The sad truth of the moment is that in any race I can vote on, I will vote for the Democrat. This is not because I consider myself a Democrat, though my personal values don’t diverge hugely from the general Democratic views. It is because I am most devotedly not a Republican. That party has become such a corruption of everything our country is supposed to stand for that I have to vote for whatever stands in its way most effectively. In our binary party system, that means voting Democrat.

That said…

I generally like Barack Obama. I have huge issues with him on some things, and even in areas I agree with him, like healthcare, I’m disappointed in the way he has often started the fight by jettisoning options before they can be debated, thus giving in to resistance from the right before it even manifests. But, still, I think he’s a good man, a well-meaning man, and in this instance indisputably the “best” man of the two with a shot at the title.

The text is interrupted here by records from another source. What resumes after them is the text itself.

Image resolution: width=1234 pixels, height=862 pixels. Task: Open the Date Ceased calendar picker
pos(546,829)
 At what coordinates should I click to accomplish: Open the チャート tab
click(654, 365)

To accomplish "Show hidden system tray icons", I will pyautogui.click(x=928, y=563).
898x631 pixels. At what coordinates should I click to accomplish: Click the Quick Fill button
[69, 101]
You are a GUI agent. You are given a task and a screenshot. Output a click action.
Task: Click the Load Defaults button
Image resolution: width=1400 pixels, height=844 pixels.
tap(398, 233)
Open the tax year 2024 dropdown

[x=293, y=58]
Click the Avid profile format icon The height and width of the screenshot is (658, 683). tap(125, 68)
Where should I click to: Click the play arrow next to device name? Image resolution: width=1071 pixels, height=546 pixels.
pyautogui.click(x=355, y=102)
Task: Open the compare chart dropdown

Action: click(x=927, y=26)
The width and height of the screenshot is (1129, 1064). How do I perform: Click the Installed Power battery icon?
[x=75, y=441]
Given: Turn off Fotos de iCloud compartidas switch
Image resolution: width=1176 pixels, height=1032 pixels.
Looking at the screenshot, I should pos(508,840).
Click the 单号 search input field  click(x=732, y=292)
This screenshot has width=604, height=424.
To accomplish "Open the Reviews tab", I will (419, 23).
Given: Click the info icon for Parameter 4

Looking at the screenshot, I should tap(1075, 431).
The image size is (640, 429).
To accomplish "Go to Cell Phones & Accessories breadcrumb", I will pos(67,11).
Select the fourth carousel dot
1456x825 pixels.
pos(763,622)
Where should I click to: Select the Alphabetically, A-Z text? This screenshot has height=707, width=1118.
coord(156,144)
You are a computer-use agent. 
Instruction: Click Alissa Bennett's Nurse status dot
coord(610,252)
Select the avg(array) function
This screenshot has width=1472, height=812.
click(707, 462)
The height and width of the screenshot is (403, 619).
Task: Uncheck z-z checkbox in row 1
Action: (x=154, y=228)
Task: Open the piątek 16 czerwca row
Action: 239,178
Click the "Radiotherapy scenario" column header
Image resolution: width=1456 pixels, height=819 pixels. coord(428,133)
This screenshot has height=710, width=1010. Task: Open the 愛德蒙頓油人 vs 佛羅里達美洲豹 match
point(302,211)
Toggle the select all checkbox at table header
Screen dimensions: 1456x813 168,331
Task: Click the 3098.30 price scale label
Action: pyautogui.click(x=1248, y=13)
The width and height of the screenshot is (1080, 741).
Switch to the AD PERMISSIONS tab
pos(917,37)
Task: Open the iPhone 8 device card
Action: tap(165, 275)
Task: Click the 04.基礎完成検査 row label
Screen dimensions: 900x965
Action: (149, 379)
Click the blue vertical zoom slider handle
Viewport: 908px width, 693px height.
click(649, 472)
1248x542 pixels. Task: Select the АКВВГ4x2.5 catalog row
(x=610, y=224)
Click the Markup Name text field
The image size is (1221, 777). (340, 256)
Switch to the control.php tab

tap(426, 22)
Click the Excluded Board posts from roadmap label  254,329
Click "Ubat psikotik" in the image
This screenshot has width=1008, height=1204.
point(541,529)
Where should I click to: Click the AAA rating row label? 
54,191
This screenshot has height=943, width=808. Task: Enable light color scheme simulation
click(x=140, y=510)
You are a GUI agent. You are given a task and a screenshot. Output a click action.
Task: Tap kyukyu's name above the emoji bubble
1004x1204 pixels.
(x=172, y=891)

I see nothing to admire or like about Mitt Romney. He is as politically craven as any politician I have ever seen, standing for nothing but whatever makes him look good to whoever is standing right in front of him right this second. He has no actual ideas, no solutions. He makes promises, then refuses to even make an effort to at least look like he has any specific ideas about how to fulfill them. This is the guy who has actually said “ask me how I’ll do it after the election.” And his running mate has explained that their plan would take too much time to explain. How anyone can see leadership in this protean, compassionless, power-hungry android is beyond me.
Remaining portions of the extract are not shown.